Order the Data: The first and super important step is to arrange all the numbers from smallest to largest. Our data: 39, 46, 26, 12, 34, 57, 38, 37, 69, 15, 44, 47, 38, 58, 75, 29, 40, 35, 22, 69, 22, 37, 51, 55, 46, 27, 19, 36, 72, 49 Sorted data (there are 30 numbers): 12, 15, 19, 22, 22, 26, 27, 29, 34, 35, 36, 37, 37, 38, 38, 39, 40, 44, 46, 46, 47, 49, 51, 55, 57, 58, 69, 69, 72, 75
Find the Minimum and Maximum:
- The smallest number in the sorted list is 12. This is our Minimum.
- The largest number in the sorted list is 75. This is our Maximum.
Find the Median (Q2): The median is the middle number. Since we have 30 numbers (an even amount), the median is the average of the two middle numbers. The middle numbers are the 15th and 16th numbers.
- The 15th number is 38.
- The 16th number is 39.
- Median (Q2) = (38 + 39) / 2 = 77 / 2 = 38.5
Find the First Quartile (Q1): Q1 is the median of the first half of the data (all the numbers before the main median). Our first half has 15 numbers (12 through 38).
- The middle of these 15 numbers is the 8th number.
- Looking at the sorted list, the 8th number is 29. So, Q1 = 29.
Find the Third Quartile (Q3): Q3 is the median of the second half of the data (all the numbers after the main median). Our second half also has 15 numbers (39 through 75).
- The middle of these 15 numbers is the 8th number in this second half (which is the 16th + 8 - 1 = 23rd number in the full sorted list).
- Looking at the sorted list (starting from 39): 39, 40, 44, 46, 46, 47, 49, 51, 55, 57, 58, 69, 69, 72, 75. The 8th number in this half is 51. So, Q3 = 51.

Once you have these five values (Min: 12, Q1: 29, Median: 38.5, Q3: 51, Max: 75), you can draw the box-and-whisker plot on a number line as described in the answer above!

Answer

Answer： The five-number summary for the box-and-whisker plot is:

Minimum: 12
First Quartile (Q1): 29
Median (Q2): 38.5
Third Quartile (Q3): 51
Maximum: 75

To draw the box-and-whisker plot, you would:

Draw a number line that covers the range of the data (from about 10 to 80).
Draw a box from the First Quartile (29) to the Third Quartile (51).
Draw a vertical line inside the box at the Median (38.5).
Draw a "whisker" (a line segment) from the Minimum value (12) to the left side of the box (Q1 at 29).
Draw another "whisker" from the Maximum value (75) to the right side of the box (Q3 at 51).
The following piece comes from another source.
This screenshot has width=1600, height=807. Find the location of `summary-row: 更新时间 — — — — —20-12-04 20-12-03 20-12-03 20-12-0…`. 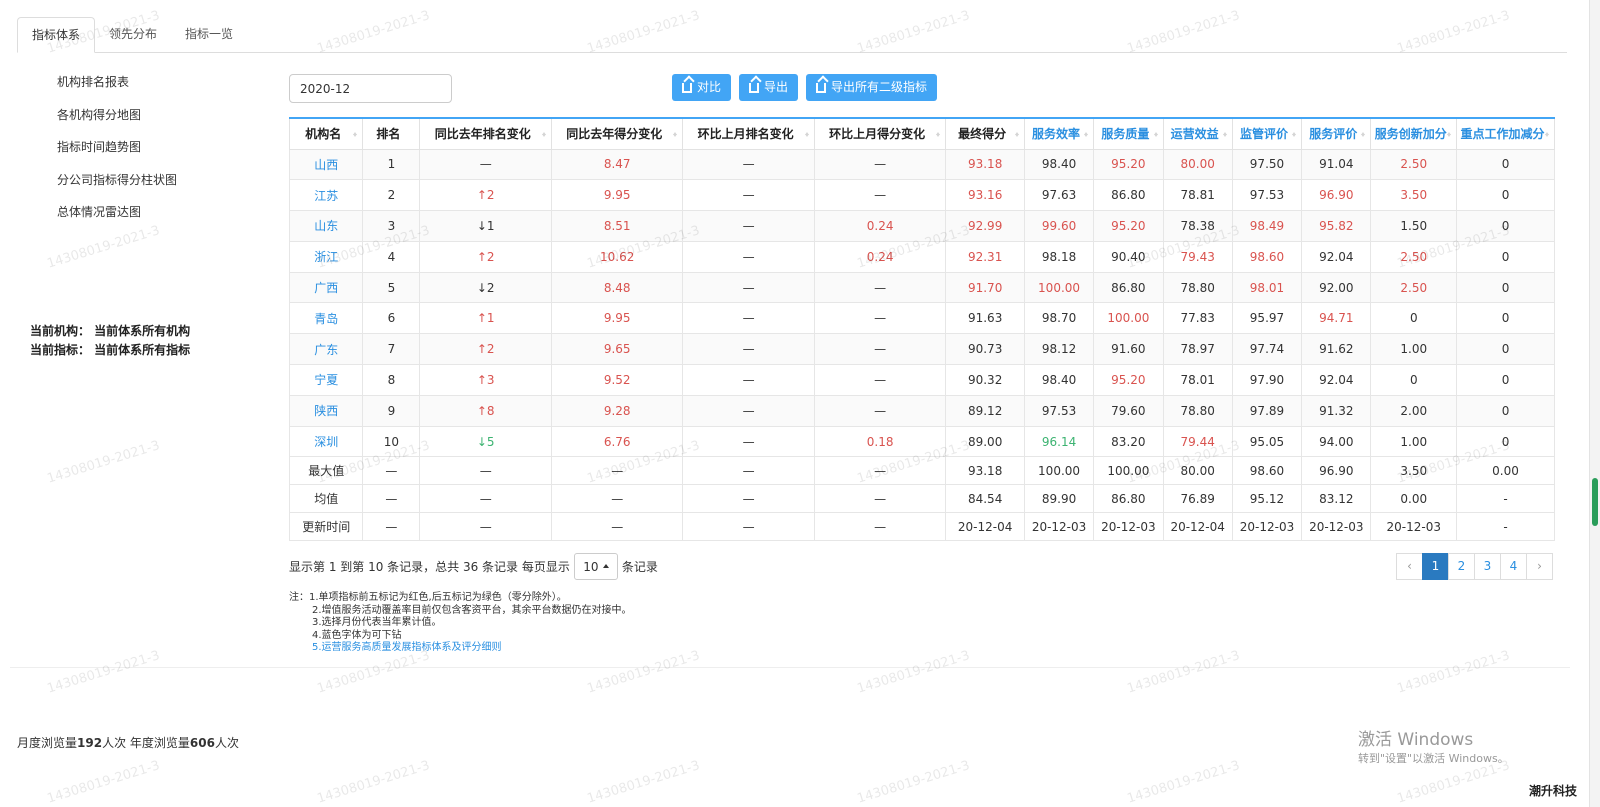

Explain This is a question about box-and-whisker plots, which are great ways to show how a bunch of numbers are spread out! . The solving step is: First, I like to put all the numbers in order from the smallest to the biggest. It makes finding everything else super easy!

Our numbers, sorted out, are: 12, 15, 19, 22, 22, 26, 27, 29, 34, 35, 36, 37, 37, 38, 38, 39, 40, 44, 46, 46, 47, 49, 51, 55, 57, 58, 69, 69, 72, 75

Next, I find the "five-number summary." These are the key points we need for our plot:

Minimum Value: This is the smallest number in our list. It's 12.
Maximum Value: This is the biggest number in our list. It's 75.
Median (Q2): This is the middle number of all the data! Since we have 30 numbers (which is an even number), the median is the average of the two numbers right in the middle. The middle numbers are the 15th and 16th ones.
- The 15th number is 38.
- The 16th number is 39.
- So, the median is (38 + 39) / 2 = 77 / 2 = 38.5.
First Quartile (Q1): This is like finding the median of just the first half of the numbers. We have 15 numbers in the first half (from 12 up to 38). The median of these 15 numbers is the 8th one in that group.
- Counting the first half: 12, 15, 19, 22, 22, 26, 27, 29, 34, 35, 36, 37, 37, 38, 38.
- The 8th number is 29.
Third Quartile (Q3): This is like finding the median of the second half of the numbers. We have 15 numbers in the second half (from 39 up to 75). The median of these 15 numbers is the 8th one in this group too.
- Counting the second half: 39, 40, 44, 46, 46, 47, 49, 51, 55, 57, 58, 69, 69, 72, 75.
- The 8th number is 51.

Finally, to draw the box-and-whisker plot, you'd:

Make a number line that goes from around 10 to 80 (to cover all our numbers comfortably).
Draw a box that starts at Q1 (29) and ends at Q3 (51).
Draw a straight line inside the box right at the median (38.5).
Then, draw lines (we call them "whiskers"!) from the box out to the minimum value (12) and the maximum value (75).